_EXERCISE PROMPT_
Return only those lines of the listing that hold the word "beside".

_DATA PROVIDED_
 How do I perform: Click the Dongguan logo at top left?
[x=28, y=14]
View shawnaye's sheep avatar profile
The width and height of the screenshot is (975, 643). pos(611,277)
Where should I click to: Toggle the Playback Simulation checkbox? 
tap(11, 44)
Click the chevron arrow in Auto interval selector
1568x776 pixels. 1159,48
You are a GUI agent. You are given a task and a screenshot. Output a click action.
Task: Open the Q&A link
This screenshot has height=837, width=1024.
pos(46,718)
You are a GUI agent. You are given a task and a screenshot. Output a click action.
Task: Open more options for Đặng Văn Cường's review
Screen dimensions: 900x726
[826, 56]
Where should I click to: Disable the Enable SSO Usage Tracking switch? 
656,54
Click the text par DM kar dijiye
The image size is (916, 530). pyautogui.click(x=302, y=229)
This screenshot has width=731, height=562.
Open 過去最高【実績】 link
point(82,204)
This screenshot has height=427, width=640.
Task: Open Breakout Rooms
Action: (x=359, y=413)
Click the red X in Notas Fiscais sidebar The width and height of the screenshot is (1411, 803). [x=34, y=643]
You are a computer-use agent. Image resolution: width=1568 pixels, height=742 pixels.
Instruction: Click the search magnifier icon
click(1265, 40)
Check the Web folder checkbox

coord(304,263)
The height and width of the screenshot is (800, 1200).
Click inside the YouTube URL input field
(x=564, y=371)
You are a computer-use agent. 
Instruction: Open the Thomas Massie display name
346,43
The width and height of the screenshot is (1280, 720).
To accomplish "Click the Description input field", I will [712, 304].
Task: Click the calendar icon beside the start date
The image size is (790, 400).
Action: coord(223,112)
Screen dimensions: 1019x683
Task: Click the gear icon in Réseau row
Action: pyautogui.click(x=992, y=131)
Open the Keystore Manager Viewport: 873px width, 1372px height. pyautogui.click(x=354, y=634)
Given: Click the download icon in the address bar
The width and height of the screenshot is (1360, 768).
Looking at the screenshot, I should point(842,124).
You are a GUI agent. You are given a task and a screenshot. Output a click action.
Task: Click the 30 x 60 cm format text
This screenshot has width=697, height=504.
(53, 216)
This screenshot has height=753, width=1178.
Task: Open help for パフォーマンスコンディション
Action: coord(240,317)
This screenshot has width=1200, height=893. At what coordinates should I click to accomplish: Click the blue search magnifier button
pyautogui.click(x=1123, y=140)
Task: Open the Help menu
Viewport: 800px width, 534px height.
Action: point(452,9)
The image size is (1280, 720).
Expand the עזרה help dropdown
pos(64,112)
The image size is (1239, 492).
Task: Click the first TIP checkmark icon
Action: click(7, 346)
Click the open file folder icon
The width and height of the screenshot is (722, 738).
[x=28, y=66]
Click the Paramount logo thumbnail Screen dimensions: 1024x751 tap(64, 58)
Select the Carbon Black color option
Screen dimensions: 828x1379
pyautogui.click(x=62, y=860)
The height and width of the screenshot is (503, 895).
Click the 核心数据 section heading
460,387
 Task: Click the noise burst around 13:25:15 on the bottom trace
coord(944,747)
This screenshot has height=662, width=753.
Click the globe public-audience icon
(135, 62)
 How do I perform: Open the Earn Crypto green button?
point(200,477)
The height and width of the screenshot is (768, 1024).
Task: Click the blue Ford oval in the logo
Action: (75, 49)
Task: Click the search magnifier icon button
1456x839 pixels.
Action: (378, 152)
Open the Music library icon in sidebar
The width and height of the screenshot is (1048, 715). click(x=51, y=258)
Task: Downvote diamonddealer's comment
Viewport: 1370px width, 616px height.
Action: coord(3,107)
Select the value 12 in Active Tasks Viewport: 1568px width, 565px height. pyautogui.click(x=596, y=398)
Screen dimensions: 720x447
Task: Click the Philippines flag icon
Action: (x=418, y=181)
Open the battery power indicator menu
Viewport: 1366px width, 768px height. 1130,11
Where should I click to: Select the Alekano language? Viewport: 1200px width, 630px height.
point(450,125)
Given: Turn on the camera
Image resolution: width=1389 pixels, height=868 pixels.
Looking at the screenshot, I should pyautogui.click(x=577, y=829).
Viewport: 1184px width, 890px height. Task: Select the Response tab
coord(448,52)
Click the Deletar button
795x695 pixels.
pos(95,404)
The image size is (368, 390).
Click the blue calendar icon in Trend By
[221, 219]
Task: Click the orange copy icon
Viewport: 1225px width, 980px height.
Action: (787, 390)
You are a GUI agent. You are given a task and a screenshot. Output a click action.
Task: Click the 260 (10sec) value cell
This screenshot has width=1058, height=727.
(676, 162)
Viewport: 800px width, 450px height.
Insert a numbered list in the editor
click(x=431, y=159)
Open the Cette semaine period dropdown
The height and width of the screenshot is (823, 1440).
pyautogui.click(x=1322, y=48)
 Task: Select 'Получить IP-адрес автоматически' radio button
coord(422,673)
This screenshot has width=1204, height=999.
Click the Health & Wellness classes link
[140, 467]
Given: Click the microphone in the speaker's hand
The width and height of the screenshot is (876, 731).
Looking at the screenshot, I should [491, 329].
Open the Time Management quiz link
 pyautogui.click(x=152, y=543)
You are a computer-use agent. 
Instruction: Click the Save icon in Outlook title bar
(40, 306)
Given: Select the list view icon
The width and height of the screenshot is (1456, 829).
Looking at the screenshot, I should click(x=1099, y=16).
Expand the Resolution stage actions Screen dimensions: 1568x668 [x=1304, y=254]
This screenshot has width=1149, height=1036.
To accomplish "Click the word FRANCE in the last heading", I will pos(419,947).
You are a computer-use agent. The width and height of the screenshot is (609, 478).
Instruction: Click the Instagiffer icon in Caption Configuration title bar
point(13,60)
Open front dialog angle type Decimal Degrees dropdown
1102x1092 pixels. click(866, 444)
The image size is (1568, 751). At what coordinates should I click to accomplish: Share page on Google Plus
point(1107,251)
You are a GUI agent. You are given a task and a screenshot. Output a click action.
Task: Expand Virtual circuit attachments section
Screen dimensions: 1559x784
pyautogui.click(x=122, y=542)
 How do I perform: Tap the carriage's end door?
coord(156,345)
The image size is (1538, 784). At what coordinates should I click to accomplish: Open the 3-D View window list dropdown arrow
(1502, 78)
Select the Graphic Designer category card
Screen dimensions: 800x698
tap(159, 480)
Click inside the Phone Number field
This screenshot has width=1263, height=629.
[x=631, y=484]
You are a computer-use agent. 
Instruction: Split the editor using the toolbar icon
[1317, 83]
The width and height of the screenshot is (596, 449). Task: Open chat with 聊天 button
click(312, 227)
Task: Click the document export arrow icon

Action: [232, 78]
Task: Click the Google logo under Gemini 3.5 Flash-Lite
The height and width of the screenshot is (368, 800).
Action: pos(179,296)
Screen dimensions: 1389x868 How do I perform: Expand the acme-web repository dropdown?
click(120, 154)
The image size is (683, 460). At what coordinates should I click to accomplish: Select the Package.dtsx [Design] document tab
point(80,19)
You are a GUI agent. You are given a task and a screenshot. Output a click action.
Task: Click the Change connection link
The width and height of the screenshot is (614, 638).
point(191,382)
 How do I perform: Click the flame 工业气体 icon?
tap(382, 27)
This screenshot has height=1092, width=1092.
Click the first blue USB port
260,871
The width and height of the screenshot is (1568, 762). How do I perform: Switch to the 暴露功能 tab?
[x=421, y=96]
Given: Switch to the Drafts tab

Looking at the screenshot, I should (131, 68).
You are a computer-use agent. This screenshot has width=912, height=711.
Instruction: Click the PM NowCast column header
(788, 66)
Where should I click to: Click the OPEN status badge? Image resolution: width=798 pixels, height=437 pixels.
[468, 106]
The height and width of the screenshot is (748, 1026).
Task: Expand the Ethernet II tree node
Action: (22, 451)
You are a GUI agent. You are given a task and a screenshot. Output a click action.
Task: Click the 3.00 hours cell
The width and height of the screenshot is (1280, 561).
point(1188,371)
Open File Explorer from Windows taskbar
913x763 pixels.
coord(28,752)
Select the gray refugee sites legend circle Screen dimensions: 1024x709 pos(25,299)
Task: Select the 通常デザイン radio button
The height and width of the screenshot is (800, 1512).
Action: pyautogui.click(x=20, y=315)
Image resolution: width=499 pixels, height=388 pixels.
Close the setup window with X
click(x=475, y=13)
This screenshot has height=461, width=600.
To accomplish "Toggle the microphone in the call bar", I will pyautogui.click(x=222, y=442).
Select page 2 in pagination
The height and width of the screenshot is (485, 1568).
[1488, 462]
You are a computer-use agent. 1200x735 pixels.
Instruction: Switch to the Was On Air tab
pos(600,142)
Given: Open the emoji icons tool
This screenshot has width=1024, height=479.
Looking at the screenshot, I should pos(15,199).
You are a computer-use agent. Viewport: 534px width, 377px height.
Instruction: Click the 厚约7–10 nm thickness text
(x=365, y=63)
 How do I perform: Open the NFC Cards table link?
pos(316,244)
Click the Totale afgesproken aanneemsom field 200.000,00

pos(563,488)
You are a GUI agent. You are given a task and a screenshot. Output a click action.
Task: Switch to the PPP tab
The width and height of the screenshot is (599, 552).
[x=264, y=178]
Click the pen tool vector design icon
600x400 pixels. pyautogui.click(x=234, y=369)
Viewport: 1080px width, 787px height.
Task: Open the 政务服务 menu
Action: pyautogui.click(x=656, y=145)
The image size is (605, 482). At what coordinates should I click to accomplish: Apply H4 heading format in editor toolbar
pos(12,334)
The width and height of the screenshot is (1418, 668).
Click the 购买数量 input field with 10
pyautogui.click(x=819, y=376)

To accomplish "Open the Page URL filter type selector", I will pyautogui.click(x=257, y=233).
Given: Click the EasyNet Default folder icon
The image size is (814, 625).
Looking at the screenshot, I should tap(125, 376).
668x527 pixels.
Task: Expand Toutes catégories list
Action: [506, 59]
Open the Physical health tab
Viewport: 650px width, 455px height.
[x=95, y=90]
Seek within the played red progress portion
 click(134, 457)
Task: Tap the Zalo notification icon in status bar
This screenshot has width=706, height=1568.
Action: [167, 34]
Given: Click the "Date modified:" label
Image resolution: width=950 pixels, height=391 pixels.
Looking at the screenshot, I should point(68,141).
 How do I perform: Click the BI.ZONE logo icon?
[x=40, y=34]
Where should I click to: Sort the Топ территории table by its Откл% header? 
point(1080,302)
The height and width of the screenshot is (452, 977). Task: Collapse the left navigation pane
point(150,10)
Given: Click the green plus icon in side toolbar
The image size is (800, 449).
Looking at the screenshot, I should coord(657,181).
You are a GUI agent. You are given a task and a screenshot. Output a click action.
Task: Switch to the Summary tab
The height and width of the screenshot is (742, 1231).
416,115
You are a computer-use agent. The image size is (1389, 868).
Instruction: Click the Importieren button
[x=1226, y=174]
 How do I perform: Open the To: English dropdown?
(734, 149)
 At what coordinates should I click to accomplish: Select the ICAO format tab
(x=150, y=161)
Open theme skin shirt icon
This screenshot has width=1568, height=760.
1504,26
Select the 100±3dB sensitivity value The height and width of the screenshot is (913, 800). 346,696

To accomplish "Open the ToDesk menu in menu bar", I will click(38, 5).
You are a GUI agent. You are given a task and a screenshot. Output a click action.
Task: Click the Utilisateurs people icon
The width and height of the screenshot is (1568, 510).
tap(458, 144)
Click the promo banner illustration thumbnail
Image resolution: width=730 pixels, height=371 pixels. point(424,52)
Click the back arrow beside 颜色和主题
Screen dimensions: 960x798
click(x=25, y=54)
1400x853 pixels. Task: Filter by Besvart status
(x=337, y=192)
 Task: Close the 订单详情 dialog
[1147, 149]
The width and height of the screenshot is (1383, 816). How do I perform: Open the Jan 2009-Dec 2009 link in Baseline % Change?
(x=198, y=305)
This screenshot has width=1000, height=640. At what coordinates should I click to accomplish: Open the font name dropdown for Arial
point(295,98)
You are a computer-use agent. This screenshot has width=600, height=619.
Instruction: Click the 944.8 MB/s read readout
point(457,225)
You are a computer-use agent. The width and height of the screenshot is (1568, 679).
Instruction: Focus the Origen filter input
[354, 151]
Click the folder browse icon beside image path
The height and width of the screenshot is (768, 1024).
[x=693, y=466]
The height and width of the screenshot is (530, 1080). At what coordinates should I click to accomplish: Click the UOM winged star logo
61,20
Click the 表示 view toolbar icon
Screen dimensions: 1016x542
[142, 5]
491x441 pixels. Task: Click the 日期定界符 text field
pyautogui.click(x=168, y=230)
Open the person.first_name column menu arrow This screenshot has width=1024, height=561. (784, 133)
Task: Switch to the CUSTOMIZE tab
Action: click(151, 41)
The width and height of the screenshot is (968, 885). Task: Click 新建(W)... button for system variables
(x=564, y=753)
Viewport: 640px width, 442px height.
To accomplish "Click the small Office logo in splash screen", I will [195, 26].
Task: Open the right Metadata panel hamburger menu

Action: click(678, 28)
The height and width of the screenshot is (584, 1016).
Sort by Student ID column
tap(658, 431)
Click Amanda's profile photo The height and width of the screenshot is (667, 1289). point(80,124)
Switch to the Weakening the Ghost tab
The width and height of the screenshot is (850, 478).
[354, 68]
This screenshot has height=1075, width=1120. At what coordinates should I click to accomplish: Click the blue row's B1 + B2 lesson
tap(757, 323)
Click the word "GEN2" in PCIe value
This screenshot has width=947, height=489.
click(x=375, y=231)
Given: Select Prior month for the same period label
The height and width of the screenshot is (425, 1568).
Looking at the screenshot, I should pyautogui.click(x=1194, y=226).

_PROBLEM SOLUTION_
Task: Click the calendar icon beside the start date
Click the back arrow beside 颜色和主题
Click the folder browse icon beside image path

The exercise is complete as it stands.